Now, divide by 0.1 (which is the same as multiplying by 10):
W = (6.67 x 10^-11) * 10
W = 6.67 x 10^-10 J (The "J" stands for Joules, which is the unit for energy!)

4. **Pick the right answer:** We got 6.67 x 10^-10 J, which matches option (B)!

Alternative answer

Answer: (B) 6.67 x 10^-10 J Explain
This is a question about the work needed to move an object against gravity, which is related to gravitational potential energy. The solving step is:

Hey friend! This problem is like figuring out how much energy we need to give a tiny pebble to pull it completely away from a giant ball of play-doh that's really sticky (that's gravity!).

First, let's write down what we know:
* The little pebble's mass (we call it 'm') is 10 grams. That's super tiny! We need to change it to kilograms, so it's 0.01 kg (because 1000 grams is 1 kg).
* The big play-doh ball's mass (we call it 'M') is 100 kg. That's huge!
* The big play-doh ball's radius (we call it 'R') is 10 cm. We need to change this to meters too, so it's 0.1 m (because 100 cm is 1 m).
* And there's this special number for gravity (we call it 'G') which is 6.67 x 10^-11. It's really, really small!

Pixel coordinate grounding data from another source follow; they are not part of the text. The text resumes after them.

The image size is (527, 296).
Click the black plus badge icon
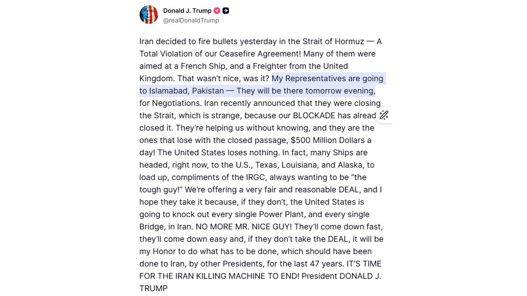click(x=226, y=11)
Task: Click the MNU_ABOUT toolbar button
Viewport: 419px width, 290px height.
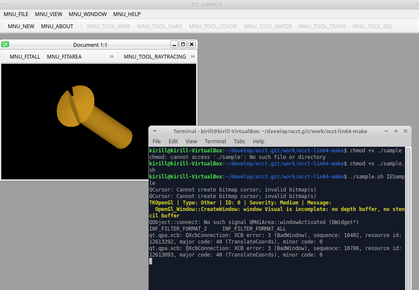Action: (57, 26)
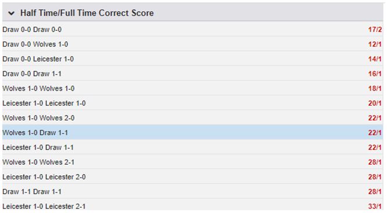Select highlighted Wolves 1-0 Draw 1-1 odds
The height and width of the screenshot is (213, 387).
[x=375, y=133]
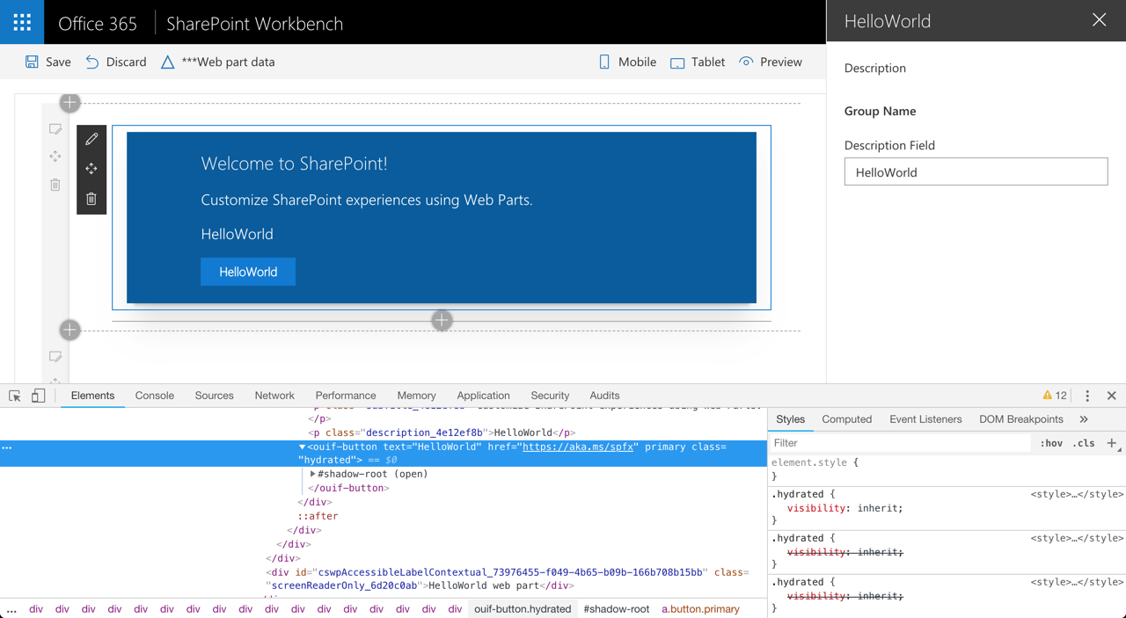Switch to the Console tab
This screenshot has width=1126, height=618.
(154, 396)
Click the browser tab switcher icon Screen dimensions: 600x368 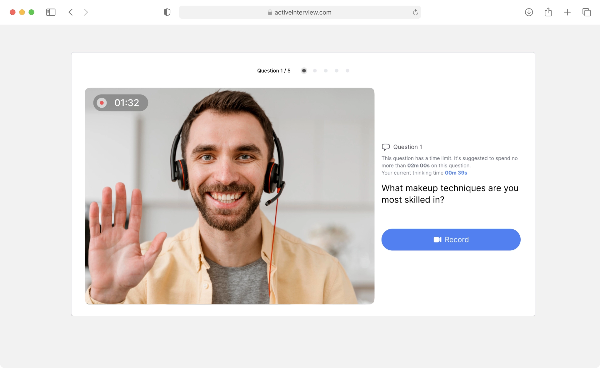click(586, 12)

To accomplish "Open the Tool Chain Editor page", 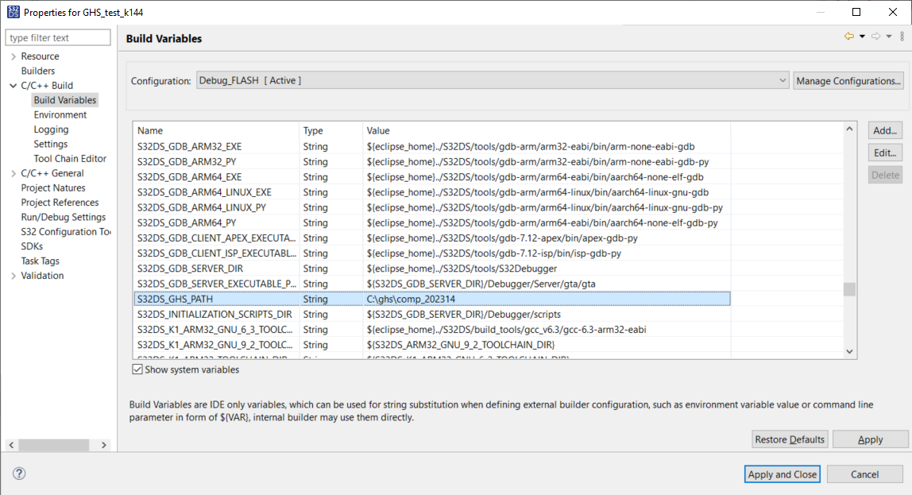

Now, to figure out the "work done" (which is like the energy needed to pull the pebble far, far away), we have a special formula we can use! It tells us the energy that keeps the pebble stuck to the ball. To pull it completely away, we need to give it *at least* that much energy.

The formula looks like this:
Work = (G * M * m) / R

Let's plug in our numbers:
Work = (6.67 x 10^-11 * 100 kg * 0.01 kg) / 0.1 m

Let's do the top part first:
* 100 * 0.01 = 1 (It's like saying 100 times one hundredth, which is just 1!)
* So, the top part becomes: 6.67 x 10^-11 * 1 = 6.67 x 10^-11

Now let's do the division:
* Work = (6.67 x 10^-11) / 0.1
* Dividing by 0.1 is the same as multiplying by 10 (or moving the decimal one spot to the right).
* So, 6.67 x 10^-11 divided by 0.1 means we make the exponent bigger by 1 (less negative).
* Work = 6.67 x 10^(-11 + 1)
* Work = 6.67 x 10^-10 J (J is for Joules, which is how we measure energy or work!)

Look at that! It matches one of our options! So the answer is (B).